Exercise prompt
Return all lines of the listing below that carry the word "area".

[Given entries — start]

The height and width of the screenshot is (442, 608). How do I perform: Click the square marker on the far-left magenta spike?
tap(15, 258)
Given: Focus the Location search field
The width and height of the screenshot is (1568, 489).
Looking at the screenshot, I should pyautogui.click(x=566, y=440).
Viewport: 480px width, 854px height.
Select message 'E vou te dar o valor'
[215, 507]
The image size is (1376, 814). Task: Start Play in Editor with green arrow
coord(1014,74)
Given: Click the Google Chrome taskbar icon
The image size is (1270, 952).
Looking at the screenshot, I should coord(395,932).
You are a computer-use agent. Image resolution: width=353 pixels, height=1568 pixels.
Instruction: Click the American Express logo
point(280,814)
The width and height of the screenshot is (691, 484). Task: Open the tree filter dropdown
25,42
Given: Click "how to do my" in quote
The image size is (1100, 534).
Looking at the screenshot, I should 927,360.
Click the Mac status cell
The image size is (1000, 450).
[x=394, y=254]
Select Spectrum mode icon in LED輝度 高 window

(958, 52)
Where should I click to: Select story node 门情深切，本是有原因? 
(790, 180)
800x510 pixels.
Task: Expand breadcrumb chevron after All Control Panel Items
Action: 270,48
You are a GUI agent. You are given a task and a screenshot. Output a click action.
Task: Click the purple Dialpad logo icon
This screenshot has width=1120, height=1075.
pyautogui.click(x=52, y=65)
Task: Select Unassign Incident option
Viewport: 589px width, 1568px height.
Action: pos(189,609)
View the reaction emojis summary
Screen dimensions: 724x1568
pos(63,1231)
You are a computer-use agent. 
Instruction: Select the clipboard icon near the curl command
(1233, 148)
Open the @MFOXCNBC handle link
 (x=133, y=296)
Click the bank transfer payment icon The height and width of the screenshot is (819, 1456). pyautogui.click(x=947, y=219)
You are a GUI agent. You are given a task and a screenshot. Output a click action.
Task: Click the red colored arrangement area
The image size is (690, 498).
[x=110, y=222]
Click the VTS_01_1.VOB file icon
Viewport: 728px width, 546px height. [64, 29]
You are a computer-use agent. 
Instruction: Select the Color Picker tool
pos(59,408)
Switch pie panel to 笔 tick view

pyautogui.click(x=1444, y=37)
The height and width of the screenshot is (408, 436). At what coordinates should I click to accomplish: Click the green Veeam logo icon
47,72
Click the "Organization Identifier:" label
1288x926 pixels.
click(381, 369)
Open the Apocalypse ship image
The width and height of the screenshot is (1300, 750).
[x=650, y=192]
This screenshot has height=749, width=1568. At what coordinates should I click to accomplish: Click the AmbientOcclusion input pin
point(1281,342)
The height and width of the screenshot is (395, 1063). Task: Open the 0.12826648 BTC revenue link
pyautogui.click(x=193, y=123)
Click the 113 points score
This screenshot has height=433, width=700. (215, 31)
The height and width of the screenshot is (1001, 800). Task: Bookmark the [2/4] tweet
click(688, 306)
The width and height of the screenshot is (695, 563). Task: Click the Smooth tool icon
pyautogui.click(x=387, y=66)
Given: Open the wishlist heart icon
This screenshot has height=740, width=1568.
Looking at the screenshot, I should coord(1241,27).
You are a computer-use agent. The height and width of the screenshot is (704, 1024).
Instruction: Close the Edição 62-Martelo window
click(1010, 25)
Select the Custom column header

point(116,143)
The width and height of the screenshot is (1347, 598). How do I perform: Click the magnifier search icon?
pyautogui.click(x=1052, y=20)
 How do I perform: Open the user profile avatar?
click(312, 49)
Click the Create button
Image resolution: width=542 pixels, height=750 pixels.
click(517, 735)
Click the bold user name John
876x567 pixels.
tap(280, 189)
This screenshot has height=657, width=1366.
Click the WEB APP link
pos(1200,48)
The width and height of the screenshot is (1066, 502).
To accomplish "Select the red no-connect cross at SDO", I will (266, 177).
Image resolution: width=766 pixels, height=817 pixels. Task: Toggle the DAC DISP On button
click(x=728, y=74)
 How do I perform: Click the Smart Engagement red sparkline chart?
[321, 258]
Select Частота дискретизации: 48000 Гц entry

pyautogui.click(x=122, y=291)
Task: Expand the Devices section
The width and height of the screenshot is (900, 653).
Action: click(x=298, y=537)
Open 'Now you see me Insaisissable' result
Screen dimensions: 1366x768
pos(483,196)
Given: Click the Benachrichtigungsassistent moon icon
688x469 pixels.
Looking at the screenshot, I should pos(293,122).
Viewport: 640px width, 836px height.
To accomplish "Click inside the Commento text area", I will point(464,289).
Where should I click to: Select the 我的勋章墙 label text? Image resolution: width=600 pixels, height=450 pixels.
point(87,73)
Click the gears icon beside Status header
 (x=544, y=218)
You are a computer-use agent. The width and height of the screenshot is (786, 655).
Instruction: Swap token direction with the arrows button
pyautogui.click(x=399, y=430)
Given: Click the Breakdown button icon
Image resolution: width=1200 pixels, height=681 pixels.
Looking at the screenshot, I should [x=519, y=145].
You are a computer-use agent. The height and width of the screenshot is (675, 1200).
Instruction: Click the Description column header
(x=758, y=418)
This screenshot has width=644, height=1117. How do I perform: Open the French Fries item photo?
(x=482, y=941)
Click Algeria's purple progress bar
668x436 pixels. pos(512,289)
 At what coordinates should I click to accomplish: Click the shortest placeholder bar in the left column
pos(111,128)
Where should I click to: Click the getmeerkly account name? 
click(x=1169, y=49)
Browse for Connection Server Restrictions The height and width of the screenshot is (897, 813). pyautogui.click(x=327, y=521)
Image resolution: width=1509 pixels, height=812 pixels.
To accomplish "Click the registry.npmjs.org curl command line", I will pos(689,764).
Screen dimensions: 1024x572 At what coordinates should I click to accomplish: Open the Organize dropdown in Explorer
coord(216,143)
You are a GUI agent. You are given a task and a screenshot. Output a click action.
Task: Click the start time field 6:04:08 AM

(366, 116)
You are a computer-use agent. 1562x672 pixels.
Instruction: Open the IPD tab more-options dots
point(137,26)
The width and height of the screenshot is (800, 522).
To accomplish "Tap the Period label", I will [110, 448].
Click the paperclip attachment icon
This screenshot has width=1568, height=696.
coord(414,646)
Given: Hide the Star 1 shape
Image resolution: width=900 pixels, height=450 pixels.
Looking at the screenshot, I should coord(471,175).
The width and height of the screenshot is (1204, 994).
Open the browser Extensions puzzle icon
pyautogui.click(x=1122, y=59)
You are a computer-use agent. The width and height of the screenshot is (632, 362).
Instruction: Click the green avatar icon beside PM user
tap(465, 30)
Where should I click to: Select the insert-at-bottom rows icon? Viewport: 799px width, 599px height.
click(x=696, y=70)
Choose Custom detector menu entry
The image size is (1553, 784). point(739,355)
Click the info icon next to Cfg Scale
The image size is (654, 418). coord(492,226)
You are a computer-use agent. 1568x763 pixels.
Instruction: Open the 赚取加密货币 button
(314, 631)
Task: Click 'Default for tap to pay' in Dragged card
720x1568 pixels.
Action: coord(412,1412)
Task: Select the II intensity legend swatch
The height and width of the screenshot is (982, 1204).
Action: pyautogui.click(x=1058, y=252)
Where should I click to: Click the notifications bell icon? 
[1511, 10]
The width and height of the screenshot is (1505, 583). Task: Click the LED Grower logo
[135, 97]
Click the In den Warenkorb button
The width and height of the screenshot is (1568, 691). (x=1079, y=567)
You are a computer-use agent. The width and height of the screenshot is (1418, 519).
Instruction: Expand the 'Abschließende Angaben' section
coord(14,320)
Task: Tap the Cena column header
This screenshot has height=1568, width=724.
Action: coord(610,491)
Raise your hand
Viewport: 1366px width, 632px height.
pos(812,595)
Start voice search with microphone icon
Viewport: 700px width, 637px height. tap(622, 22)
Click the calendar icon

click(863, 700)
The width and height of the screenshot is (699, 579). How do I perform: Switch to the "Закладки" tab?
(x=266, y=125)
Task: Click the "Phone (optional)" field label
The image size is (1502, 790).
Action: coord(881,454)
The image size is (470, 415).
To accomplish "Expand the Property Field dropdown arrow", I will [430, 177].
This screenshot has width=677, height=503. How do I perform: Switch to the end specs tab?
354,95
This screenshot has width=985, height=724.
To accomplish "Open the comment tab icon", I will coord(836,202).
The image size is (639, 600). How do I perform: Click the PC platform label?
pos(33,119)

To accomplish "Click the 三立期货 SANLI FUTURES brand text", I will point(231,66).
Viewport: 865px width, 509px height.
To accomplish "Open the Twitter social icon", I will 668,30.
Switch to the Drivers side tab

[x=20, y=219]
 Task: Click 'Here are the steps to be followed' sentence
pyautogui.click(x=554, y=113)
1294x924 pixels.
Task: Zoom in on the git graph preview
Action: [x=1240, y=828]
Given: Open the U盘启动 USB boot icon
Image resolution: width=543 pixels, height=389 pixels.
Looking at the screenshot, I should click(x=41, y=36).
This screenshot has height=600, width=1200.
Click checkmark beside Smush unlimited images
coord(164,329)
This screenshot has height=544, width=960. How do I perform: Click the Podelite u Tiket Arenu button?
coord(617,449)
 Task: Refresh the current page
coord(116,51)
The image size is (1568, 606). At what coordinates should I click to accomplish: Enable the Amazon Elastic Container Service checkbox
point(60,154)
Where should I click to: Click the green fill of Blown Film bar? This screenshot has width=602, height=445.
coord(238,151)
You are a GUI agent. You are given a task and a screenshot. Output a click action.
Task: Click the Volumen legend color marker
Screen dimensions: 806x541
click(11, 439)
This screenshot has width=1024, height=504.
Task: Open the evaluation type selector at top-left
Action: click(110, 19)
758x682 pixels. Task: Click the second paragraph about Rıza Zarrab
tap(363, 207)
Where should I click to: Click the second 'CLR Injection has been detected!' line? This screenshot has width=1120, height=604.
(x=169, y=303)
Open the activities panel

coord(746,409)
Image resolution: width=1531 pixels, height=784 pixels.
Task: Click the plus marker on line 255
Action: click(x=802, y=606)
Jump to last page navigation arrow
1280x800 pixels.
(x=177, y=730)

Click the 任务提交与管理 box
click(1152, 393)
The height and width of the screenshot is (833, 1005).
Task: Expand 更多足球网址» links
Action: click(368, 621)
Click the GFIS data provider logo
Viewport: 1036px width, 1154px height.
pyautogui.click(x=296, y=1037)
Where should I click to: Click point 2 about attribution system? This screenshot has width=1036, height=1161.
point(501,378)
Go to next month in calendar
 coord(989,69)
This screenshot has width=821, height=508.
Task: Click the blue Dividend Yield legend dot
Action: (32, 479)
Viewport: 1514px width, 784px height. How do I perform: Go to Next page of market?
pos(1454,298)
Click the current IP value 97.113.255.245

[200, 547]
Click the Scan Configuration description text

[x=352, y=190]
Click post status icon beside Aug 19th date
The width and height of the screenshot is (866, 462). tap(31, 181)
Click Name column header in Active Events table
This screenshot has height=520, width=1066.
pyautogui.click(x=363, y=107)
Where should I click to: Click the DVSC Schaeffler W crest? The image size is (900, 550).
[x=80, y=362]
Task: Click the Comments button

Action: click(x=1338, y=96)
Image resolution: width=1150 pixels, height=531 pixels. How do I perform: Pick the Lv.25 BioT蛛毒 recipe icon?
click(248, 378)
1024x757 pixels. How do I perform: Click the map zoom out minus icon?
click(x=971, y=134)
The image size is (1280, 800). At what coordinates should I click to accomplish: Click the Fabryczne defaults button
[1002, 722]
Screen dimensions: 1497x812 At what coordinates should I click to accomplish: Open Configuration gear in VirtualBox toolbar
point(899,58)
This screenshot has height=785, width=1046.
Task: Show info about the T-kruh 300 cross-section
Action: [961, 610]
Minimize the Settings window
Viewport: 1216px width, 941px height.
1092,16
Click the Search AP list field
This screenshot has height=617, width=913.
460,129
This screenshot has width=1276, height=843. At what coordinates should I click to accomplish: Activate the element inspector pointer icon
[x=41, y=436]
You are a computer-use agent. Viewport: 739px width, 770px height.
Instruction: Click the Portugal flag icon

[Given entries — finish]

Result
Task: Click the red colored arrangement area
To accomplish "Click inside the Commento text area", I will point(464,289).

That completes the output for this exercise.